Older blog entries for graydon (starting at number 99)


mbp speaks of the inability to prove that a program is free from bugs. this is broadly asserted, yet I feel a little twinge of annoyance every time I hear it, perhaps because it is so imprecise.

a bug is a subset of machine state space which you do not want to be reachable by implication from your program's text. a test is a single path through machine state space, either leading into a bug region (a test you want to see fail) or avoiding bug regions (a test you want to see pass).

there are far more possible tests than you can ever write or run, so you must choose "good" paths towards "important" bugs. the problem of a test writer is to determine which areas are important, and it can require deep insight into what the program is intended for.

but note: a bug, a test, and a program are all completely formal objects from this viewpoint.

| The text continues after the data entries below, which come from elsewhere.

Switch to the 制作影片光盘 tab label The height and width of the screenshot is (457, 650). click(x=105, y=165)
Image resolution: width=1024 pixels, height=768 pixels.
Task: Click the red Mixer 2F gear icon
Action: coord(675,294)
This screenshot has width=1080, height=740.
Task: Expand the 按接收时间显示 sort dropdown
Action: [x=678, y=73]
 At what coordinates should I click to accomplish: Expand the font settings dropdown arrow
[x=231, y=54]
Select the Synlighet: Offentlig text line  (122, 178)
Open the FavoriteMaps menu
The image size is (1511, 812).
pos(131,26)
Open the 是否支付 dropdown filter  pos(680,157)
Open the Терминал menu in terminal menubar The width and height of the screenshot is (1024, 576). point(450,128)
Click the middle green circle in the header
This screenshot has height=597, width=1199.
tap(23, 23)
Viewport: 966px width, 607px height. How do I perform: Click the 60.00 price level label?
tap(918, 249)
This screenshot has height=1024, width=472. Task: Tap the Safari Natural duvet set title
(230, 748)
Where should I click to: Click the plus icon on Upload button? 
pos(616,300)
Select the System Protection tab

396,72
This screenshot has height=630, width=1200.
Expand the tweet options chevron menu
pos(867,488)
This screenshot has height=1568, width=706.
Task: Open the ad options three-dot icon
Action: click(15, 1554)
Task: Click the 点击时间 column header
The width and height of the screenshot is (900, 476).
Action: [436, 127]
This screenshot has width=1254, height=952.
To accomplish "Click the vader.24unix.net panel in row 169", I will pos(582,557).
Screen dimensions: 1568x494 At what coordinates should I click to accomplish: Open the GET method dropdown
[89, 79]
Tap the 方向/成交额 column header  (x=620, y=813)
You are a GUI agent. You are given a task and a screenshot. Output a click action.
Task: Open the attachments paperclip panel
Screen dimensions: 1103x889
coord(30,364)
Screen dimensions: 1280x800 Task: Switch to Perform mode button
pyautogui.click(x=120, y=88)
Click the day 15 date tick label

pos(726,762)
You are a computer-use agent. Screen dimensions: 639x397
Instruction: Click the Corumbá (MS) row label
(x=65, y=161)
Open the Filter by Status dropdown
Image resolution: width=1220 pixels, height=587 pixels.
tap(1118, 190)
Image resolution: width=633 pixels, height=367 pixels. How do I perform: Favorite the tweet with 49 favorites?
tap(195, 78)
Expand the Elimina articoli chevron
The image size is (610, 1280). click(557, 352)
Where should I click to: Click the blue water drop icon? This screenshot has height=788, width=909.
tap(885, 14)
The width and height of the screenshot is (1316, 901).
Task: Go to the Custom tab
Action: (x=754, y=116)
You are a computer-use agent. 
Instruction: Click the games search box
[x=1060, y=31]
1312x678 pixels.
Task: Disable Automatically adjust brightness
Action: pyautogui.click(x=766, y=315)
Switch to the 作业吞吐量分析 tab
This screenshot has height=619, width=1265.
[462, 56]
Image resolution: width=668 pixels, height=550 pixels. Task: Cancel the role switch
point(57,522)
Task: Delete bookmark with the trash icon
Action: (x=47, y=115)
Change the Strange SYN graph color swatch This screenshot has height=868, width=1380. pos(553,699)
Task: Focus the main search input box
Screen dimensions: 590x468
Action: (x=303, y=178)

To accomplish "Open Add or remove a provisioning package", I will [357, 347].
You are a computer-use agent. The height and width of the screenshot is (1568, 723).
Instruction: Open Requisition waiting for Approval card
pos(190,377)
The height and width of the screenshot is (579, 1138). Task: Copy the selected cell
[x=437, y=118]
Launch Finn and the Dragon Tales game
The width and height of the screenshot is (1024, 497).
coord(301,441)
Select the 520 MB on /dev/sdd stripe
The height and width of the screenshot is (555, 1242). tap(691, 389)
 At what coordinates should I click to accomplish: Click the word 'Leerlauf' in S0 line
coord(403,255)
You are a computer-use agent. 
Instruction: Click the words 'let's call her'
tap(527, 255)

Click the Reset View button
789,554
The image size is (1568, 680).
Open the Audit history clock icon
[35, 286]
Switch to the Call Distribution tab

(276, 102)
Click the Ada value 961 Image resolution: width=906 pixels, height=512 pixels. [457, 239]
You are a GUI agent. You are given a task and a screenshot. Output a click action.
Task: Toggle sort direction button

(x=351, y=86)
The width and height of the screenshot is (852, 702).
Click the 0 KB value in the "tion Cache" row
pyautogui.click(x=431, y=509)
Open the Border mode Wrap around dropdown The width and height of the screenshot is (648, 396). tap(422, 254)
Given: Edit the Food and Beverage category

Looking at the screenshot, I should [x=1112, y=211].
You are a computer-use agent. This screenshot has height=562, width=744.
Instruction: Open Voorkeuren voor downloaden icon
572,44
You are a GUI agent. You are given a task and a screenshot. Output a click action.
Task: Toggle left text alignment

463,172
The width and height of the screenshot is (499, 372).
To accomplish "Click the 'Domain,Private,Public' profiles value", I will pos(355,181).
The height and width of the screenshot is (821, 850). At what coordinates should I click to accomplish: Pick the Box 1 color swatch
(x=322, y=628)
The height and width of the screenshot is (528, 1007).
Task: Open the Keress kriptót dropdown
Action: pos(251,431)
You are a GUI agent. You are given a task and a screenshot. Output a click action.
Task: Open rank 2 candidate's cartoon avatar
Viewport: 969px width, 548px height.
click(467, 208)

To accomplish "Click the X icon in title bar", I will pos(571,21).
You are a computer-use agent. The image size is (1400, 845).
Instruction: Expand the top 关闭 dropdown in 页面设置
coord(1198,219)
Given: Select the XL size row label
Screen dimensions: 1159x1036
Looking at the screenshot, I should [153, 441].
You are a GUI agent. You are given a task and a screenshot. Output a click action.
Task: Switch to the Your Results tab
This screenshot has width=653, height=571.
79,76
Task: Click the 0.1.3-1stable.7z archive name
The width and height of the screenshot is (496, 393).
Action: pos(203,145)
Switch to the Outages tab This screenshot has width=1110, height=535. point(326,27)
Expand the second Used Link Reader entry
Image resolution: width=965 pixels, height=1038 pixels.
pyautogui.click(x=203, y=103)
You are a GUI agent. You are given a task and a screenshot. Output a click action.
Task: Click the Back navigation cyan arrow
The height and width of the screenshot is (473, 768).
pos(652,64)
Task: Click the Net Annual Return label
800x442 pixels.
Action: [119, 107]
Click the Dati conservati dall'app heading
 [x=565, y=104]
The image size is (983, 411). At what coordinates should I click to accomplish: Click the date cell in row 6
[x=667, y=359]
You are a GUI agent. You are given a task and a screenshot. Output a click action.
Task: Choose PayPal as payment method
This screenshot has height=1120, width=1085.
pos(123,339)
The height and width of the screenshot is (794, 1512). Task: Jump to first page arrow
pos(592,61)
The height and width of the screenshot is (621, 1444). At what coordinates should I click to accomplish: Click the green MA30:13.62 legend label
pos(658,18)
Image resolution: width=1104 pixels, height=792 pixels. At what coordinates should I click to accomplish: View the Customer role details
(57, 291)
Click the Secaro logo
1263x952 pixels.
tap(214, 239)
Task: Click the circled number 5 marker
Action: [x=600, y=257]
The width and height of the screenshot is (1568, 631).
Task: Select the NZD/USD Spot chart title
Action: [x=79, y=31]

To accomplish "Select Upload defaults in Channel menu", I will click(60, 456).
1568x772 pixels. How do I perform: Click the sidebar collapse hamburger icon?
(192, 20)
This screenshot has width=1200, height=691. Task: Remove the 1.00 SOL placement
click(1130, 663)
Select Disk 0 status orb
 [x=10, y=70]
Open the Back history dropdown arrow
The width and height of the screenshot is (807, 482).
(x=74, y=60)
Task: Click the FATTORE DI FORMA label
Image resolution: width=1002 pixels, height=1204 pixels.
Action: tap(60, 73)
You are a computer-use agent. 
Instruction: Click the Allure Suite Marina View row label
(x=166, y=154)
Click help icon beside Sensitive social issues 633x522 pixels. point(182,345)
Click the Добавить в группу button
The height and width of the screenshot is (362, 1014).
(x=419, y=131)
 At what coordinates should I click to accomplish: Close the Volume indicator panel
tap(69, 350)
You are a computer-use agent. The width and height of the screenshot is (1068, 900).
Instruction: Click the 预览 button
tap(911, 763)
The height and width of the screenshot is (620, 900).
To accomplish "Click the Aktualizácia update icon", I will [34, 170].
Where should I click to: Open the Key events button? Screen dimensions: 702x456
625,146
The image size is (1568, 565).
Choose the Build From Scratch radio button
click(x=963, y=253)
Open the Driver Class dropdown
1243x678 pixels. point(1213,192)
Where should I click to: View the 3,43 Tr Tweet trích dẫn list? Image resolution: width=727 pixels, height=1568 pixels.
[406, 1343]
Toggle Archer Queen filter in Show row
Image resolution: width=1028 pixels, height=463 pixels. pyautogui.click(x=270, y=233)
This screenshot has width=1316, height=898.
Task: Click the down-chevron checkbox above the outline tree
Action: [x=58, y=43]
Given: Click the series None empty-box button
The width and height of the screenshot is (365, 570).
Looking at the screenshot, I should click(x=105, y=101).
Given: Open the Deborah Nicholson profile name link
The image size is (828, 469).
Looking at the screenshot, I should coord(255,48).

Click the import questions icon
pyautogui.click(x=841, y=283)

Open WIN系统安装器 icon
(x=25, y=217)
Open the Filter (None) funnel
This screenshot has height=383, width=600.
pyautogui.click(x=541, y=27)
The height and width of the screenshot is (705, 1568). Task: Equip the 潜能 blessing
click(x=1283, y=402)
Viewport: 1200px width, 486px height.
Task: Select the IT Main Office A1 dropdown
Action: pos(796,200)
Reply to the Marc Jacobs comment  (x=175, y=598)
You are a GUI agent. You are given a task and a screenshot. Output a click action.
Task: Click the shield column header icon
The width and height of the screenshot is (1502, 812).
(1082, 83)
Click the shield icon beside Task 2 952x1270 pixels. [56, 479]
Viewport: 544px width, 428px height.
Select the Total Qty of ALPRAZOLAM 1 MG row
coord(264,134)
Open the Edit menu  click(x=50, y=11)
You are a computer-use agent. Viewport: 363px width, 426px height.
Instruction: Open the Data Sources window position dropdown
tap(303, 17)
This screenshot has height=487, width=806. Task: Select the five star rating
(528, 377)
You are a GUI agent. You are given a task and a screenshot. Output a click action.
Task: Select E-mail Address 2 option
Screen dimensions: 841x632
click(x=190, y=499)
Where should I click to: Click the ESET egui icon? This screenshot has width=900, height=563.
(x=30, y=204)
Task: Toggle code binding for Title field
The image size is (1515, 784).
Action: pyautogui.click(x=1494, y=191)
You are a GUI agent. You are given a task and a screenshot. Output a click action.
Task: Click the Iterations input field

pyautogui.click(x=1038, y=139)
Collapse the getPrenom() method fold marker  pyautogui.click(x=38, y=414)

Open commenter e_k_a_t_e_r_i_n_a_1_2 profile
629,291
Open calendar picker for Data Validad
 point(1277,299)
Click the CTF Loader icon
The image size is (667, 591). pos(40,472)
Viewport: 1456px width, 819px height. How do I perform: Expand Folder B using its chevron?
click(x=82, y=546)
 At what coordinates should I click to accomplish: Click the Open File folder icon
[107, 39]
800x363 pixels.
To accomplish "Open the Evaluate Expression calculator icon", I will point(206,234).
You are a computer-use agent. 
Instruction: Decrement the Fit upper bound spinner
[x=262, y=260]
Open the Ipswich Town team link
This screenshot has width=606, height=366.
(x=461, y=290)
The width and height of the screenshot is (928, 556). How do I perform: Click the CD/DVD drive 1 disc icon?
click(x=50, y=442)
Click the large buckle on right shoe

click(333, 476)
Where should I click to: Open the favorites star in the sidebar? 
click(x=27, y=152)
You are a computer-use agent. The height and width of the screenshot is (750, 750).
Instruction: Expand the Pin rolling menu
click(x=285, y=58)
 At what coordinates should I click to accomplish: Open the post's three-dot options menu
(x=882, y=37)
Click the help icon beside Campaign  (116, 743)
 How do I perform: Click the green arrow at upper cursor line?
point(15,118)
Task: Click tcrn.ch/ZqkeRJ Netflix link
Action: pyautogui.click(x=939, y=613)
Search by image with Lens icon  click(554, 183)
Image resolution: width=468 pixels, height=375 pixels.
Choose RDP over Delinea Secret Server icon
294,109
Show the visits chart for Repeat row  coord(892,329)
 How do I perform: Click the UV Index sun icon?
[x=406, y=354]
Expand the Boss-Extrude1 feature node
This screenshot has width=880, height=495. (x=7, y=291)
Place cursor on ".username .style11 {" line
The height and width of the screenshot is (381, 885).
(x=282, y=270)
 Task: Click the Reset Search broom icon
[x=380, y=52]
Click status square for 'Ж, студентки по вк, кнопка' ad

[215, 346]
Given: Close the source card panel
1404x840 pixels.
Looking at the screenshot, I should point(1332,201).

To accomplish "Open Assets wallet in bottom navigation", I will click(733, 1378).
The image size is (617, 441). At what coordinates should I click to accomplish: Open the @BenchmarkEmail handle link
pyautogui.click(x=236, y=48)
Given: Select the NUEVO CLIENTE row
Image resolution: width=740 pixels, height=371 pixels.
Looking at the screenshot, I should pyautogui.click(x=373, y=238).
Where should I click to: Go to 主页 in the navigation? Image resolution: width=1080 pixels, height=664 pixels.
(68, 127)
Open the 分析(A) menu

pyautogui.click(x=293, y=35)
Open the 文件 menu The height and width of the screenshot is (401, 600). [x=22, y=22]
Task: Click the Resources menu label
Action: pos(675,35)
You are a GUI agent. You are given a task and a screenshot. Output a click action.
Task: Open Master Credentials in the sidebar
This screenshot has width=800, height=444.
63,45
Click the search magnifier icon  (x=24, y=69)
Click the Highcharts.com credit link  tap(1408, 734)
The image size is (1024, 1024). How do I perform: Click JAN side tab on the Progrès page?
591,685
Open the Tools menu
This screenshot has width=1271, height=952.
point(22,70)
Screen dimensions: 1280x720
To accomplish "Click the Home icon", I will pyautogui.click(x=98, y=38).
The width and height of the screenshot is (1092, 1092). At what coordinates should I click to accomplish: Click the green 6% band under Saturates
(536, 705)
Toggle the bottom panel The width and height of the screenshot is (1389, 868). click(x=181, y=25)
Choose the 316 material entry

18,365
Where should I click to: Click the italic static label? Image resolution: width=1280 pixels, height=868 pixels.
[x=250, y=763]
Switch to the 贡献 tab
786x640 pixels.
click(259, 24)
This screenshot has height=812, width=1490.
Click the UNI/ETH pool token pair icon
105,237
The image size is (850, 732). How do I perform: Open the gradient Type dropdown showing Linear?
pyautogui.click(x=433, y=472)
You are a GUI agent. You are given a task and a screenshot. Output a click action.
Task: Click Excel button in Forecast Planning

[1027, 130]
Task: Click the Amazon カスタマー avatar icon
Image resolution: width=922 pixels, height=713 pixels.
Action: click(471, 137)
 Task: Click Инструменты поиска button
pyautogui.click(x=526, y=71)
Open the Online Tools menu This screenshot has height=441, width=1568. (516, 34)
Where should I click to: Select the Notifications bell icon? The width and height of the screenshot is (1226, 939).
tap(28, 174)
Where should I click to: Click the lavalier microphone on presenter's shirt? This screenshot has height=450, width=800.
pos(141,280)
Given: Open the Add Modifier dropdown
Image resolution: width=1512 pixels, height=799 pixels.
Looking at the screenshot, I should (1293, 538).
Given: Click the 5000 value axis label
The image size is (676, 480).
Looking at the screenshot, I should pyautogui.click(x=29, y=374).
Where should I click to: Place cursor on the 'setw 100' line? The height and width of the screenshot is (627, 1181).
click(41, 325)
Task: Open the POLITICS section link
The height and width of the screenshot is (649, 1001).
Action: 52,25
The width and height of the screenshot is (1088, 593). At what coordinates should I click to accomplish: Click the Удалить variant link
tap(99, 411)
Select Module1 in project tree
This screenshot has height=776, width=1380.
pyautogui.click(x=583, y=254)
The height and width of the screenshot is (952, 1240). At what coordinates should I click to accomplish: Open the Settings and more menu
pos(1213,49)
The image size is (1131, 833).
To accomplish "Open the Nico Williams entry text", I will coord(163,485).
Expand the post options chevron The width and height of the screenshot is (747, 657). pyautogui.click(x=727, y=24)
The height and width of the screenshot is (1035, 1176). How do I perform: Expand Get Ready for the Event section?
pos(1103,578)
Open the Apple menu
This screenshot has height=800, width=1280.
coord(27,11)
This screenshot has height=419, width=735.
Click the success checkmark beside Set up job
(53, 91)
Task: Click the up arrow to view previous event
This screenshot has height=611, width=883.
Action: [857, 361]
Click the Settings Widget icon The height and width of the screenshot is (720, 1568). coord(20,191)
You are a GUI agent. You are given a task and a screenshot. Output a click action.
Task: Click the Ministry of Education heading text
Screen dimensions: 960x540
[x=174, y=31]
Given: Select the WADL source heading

a proof, on the other hand, is another formal object in a much larger "space" (a linguistic space in which machine state spaces, and some parts of your preferred maths or logics are basic terms). the sort of proof you are interested in is one which relates your program's text residing in memory at one point, to a (good or bad) region of machine state space which is implied by the program, via a logic whose rules you like.

any test can be translated into a proof in a silly logic easily: the proof is simply the trace of your processor executing your program's code on your test's input, and the logic is one in which each machine transition that happened is an axiom. but that proof is boring.

an interesting proof is one which is much smaller, when written down, than the sum of all the tests which you would need to write to fill the machine state space bounded by the proof. in this sense, I really believe Chaitin is onto something when he talks about proofs as nothing more than a form of "higher order data compression", and the value of a given formal system as the amount of compression it commonly admits over interesting data.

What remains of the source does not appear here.